Your objective -
Copy each of the following records line for line, without changing a single character.

Information provided -
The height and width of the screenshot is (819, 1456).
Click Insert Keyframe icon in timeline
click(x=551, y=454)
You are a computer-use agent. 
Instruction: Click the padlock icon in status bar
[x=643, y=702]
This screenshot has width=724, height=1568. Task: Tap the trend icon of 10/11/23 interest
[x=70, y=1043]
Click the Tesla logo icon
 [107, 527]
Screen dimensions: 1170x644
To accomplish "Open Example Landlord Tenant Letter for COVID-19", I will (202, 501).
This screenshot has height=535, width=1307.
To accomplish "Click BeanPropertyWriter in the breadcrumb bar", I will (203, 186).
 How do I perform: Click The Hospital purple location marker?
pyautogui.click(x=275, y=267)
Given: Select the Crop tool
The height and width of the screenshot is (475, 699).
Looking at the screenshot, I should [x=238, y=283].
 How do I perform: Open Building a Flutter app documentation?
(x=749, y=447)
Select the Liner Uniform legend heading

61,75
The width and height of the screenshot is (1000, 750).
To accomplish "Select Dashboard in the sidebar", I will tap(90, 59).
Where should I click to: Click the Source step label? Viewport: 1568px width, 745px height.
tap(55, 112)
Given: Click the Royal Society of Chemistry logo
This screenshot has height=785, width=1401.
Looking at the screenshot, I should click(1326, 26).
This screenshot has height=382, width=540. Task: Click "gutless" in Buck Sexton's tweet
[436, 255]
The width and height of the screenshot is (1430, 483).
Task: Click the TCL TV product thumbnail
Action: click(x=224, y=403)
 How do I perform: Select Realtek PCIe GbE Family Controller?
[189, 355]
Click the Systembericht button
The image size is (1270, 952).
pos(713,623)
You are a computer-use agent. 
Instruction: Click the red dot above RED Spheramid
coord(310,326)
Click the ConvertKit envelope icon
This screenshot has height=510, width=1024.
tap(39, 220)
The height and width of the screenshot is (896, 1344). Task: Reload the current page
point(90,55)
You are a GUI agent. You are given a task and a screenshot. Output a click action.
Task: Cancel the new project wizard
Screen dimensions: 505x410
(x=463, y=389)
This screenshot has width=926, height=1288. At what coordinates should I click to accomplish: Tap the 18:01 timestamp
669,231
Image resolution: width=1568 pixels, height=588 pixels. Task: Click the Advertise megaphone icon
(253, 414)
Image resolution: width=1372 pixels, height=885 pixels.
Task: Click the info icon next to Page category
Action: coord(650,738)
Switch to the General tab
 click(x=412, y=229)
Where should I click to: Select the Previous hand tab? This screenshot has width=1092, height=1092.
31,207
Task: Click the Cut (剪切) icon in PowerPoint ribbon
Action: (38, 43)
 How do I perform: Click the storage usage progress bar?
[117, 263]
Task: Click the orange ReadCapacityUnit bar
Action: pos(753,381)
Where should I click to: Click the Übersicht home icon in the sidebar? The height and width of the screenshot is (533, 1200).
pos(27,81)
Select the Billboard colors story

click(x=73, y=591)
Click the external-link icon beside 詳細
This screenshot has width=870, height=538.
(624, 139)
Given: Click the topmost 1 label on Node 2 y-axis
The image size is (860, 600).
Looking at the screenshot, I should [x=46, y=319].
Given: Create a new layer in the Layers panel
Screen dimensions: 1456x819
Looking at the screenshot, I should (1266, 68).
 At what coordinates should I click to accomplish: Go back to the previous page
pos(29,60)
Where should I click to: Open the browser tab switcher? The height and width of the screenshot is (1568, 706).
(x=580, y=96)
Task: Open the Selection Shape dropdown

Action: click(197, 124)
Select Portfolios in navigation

Full solution -
The height and width of the screenshot is (819, 1456).
Click Insert Keyframe icon in timeline
click(x=551, y=454)
You are a computer-use agent. 
Instruction: Click the padlock icon in status bar
[x=643, y=702]
This screenshot has width=724, height=1568. Task: Tap the trend icon of 10/11/23 interest
[x=70, y=1043]
Click the Tesla logo icon
 [107, 527]
Screen dimensions: 1170x644
To accomplish "Open Example Landlord Tenant Letter for COVID-19", I will (202, 501).
This screenshot has height=535, width=1307.
To accomplish "Click BeanPropertyWriter in the breadcrumb bar", I will (203, 186).
 How do I perform: Click The Hospital purple location marker?
pyautogui.click(x=275, y=267)
Given: Select the Crop tool
The height and width of the screenshot is (475, 699).
Looking at the screenshot, I should [x=238, y=283].
 How do I perform: Open Building a Flutter app documentation?
(x=749, y=447)
Select the Liner Uniform legend heading

61,75
The width and height of the screenshot is (1000, 750).
To accomplish "Select Dashboard in the sidebar", I will tap(90, 59).
Where should I click to: Click the Source step label? Viewport: 1568px width, 745px height.
tap(55, 112)
Given: Click the Royal Society of Chemistry logo
This screenshot has height=785, width=1401.
Looking at the screenshot, I should click(1326, 26).
This screenshot has height=382, width=540. Task: Click "gutless" in Buck Sexton's tweet
[436, 255]
The width and height of the screenshot is (1430, 483).
Task: Click the TCL TV product thumbnail
Action: click(x=224, y=403)
 How do I perform: Select Realtek PCIe GbE Family Controller?
[189, 355]
Click the Systembericht button
The image size is (1270, 952).
pos(713,623)
You are a computer-use agent. 
Instruction: Click the red dot above RED Spheramid
coord(310,326)
Click the ConvertKit envelope icon
This screenshot has height=510, width=1024.
tap(39, 220)
The height and width of the screenshot is (896, 1344). Task: Reload the current page
point(90,55)
You are a GUI agent. You are given a task and a screenshot. Output a click action.
Task: Cancel the new project wizard
Screen dimensions: 505x410
(x=463, y=389)
This screenshot has width=926, height=1288. At what coordinates should I click to accomplish: Tap the 18:01 timestamp
669,231
Image resolution: width=1568 pixels, height=588 pixels. Task: Click the Advertise megaphone icon
(253, 414)
Image resolution: width=1372 pixels, height=885 pixels.
Task: Click the info icon next to Page category
Action: coord(650,738)
Switch to the General tab
 click(x=412, y=229)
Where should I click to: Select the Previous hand tab? This screenshot has width=1092, height=1092.
31,207
Task: Click the Cut (剪切) icon in PowerPoint ribbon
Action: (38, 43)
 How do I perform: Click the storage usage progress bar?
[117, 263]
Task: Click the orange ReadCapacityUnit bar
Action: pos(753,381)
Where should I click to: Click the Übersicht home icon in the sidebar? The height and width of the screenshot is (533, 1200).
pos(27,81)
Select the Billboard colors story

click(x=73, y=591)
Click the external-link icon beside 詳細
This screenshot has width=870, height=538.
(624, 139)
Given: Click the topmost 1 label on Node 2 y-axis
The image size is (860, 600).
Looking at the screenshot, I should [x=46, y=319].
Given: Create a new layer in the Layers panel
Screen dimensions: 1456x819
Looking at the screenshot, I should (1266, 68).
 At what coordinates should I click to accomplish: Go back to the previous page
pos(29,60)
Where should I click to: Open the browser tab switcher? The height and width of the screenshot is (1568, 706).
(x=580, y=96)
Task: Open the Selection Shape dropdown

Action: click(197, 124)
Select Portfolios in navigation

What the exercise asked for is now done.